- _Extract to read_
_ _ _

# New & Hot: Louis Vuitton Montorgueil Handbag



## Marisol (Apr 1, 2008)

Source

Louis Vuitton has just introduced the smashing new Montorgueil. Aptly named after one of the busiest pedestrian streets in Paris, this chic new bag feels at once grown up and full of life. The lush details-- from pleats to padlock-- give it a richness that is missing from the "starter" Louis, while the sleek shape keeps it younger in feel that the heavier LV bags. Finally, a Louis Vuitton for the rest of us.


----------



## RHYTHM261 (Apr 1, 2008)

I like it. I don't own a Louis. I really should buy one.


----------



## ticki (Apr 1, 2008)

now that's a nice bag. seriously. and i'm not even a LV fan.


----------



## puncturedskirt (Apr 1, 2008)

I like the style of it.


----------



## pinksugar (Apr 1, 2008)

I don't like it. It reminds me of the first handbag I got. It was like a mini bowling bag in black.

I think my favourite LV items are the suitcases. The bags don't do much for me, I hate over-branding


----------



## alexandriamarie (Apr 2, 2008)

even though speedys are my favorite, i wouldnt mind having this one..


----------



## makeupwhore54 (Apr 2, 2008)

I want that, I love LV but dont have the money for any of it.


----------



## monniej (Apr 2, 2008)

i'm not crazy about the shape of this one. i have seen others that i like much better!


----------



## bCreative (Apr 2, 2008)

_ _ _

- _Dataset excerpts_
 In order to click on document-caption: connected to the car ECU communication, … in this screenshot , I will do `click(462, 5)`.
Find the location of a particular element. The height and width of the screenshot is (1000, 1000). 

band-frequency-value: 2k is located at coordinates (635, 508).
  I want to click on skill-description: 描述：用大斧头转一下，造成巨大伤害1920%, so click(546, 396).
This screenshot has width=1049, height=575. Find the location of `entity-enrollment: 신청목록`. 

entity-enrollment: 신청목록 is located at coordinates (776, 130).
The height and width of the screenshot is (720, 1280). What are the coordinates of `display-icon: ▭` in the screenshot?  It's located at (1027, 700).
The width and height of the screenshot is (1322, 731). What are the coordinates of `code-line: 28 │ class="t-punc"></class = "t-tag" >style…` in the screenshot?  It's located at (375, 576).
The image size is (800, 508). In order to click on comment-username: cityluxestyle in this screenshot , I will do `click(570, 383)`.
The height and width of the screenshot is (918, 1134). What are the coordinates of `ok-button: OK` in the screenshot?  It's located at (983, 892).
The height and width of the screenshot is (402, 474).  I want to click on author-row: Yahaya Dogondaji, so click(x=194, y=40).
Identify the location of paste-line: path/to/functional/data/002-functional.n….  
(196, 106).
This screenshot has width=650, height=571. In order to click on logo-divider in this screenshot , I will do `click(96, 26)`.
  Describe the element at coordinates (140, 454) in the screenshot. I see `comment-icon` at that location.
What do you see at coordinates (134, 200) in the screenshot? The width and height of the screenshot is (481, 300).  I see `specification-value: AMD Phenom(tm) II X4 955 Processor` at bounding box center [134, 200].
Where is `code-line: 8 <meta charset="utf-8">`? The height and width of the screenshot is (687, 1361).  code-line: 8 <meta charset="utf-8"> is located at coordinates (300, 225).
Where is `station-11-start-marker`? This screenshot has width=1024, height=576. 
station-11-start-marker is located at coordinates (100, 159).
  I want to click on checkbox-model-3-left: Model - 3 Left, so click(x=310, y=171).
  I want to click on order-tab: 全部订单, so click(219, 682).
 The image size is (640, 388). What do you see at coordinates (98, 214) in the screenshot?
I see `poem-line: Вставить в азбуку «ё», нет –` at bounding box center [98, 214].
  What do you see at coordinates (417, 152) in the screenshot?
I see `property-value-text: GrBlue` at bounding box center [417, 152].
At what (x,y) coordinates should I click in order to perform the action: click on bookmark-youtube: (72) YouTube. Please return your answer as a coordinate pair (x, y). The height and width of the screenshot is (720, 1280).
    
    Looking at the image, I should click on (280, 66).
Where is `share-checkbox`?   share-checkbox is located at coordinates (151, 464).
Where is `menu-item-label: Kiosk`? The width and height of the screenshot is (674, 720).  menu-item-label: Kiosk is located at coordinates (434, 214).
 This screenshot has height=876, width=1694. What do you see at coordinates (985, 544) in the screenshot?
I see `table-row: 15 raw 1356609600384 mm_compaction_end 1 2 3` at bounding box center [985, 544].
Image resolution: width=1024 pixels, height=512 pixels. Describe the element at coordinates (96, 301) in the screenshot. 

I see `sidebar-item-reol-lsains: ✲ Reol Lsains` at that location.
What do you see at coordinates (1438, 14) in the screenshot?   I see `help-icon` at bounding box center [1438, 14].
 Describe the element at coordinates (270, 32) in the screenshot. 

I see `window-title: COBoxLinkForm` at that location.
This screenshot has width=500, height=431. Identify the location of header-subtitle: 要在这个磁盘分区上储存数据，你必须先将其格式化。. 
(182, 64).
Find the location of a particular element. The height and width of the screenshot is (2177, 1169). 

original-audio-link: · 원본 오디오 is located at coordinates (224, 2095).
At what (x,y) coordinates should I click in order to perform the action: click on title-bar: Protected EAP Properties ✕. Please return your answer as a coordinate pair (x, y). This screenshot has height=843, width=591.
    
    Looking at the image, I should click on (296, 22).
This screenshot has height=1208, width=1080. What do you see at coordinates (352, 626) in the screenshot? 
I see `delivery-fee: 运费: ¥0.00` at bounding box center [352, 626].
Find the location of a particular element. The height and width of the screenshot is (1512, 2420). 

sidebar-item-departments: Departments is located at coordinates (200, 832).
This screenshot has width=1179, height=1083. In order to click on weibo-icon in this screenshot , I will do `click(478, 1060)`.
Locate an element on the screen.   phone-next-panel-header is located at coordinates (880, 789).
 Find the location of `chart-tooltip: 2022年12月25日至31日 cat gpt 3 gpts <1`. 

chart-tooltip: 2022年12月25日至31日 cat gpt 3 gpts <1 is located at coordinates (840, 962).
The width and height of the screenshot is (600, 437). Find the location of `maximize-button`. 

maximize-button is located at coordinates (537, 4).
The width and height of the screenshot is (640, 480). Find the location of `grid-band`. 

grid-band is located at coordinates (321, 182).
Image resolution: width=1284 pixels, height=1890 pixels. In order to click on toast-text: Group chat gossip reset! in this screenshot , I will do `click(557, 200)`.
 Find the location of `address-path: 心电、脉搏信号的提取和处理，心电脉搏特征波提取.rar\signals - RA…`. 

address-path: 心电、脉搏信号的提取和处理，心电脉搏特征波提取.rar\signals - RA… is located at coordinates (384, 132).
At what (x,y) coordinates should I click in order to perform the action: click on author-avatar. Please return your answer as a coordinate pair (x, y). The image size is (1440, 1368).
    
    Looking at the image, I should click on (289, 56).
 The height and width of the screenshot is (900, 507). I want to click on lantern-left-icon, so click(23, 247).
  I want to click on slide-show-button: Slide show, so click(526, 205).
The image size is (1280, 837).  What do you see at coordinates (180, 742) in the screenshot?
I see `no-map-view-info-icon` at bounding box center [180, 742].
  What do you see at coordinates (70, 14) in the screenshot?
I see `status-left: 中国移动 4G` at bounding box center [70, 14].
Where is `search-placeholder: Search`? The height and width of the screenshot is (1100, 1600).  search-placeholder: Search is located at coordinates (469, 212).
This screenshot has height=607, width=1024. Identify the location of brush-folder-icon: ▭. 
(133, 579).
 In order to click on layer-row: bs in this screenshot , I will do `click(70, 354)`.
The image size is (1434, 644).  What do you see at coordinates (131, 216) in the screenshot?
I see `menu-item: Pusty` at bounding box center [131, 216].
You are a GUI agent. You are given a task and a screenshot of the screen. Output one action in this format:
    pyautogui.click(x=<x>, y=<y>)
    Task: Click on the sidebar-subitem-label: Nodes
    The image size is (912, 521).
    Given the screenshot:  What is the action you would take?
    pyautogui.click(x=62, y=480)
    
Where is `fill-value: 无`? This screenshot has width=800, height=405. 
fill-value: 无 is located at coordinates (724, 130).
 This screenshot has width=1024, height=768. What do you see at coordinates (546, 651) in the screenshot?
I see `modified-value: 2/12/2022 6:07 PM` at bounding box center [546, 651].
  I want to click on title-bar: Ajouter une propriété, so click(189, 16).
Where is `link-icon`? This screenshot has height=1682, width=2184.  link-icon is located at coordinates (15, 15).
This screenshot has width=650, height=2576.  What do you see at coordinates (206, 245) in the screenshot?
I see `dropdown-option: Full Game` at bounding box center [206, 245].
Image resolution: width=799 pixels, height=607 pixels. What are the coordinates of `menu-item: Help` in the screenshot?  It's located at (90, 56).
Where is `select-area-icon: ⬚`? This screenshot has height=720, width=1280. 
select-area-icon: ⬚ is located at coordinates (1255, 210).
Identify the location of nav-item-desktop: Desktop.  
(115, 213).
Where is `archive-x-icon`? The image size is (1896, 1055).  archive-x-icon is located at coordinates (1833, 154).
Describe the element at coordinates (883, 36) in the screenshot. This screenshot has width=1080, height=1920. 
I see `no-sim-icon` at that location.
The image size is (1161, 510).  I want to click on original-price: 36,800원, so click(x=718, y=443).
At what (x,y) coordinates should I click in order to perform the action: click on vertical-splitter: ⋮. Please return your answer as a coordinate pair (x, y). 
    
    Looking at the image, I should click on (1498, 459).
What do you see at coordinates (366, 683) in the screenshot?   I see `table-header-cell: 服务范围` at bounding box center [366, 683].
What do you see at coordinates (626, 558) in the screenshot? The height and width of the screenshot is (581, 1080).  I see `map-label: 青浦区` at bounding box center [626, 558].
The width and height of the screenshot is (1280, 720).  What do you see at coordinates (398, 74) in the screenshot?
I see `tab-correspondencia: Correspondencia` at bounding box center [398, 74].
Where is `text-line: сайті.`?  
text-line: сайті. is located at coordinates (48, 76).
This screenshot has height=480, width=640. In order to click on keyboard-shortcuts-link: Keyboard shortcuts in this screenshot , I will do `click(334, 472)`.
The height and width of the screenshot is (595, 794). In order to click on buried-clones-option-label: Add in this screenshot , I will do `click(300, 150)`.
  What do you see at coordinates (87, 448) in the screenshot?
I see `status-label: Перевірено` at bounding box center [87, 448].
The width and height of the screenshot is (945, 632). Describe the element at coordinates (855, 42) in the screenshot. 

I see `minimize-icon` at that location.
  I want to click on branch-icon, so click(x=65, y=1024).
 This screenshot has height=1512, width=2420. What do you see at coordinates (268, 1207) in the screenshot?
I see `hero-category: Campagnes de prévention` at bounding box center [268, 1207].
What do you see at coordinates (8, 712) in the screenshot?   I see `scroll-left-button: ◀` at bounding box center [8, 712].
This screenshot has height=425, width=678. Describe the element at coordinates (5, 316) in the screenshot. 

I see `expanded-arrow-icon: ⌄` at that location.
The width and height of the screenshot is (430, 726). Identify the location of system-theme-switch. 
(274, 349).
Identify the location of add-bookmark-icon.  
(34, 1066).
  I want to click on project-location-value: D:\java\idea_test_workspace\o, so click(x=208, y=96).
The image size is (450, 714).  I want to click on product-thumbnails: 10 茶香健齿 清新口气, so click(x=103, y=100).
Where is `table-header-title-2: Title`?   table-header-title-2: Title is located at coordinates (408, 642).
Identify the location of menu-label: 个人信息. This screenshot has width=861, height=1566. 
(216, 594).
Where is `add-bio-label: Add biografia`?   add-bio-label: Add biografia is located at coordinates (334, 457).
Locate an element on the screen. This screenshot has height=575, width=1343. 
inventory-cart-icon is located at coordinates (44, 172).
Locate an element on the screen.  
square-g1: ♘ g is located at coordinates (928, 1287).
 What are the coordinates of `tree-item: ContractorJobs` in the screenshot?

_ _ _

- _How to complete this task_
Answer these questions using the forum thread about the Montorgueil handbag:
1. What is the bag named after, according to the opening post?
2. Which Louis Vuitton items does pinksugar call her favorites?
3. Which bags does alexandriamarie say are her favorite?

- _Answer area_
1. One of the busiest pedestrian streets in Paris.
2. The suitcases.
3. Speedys.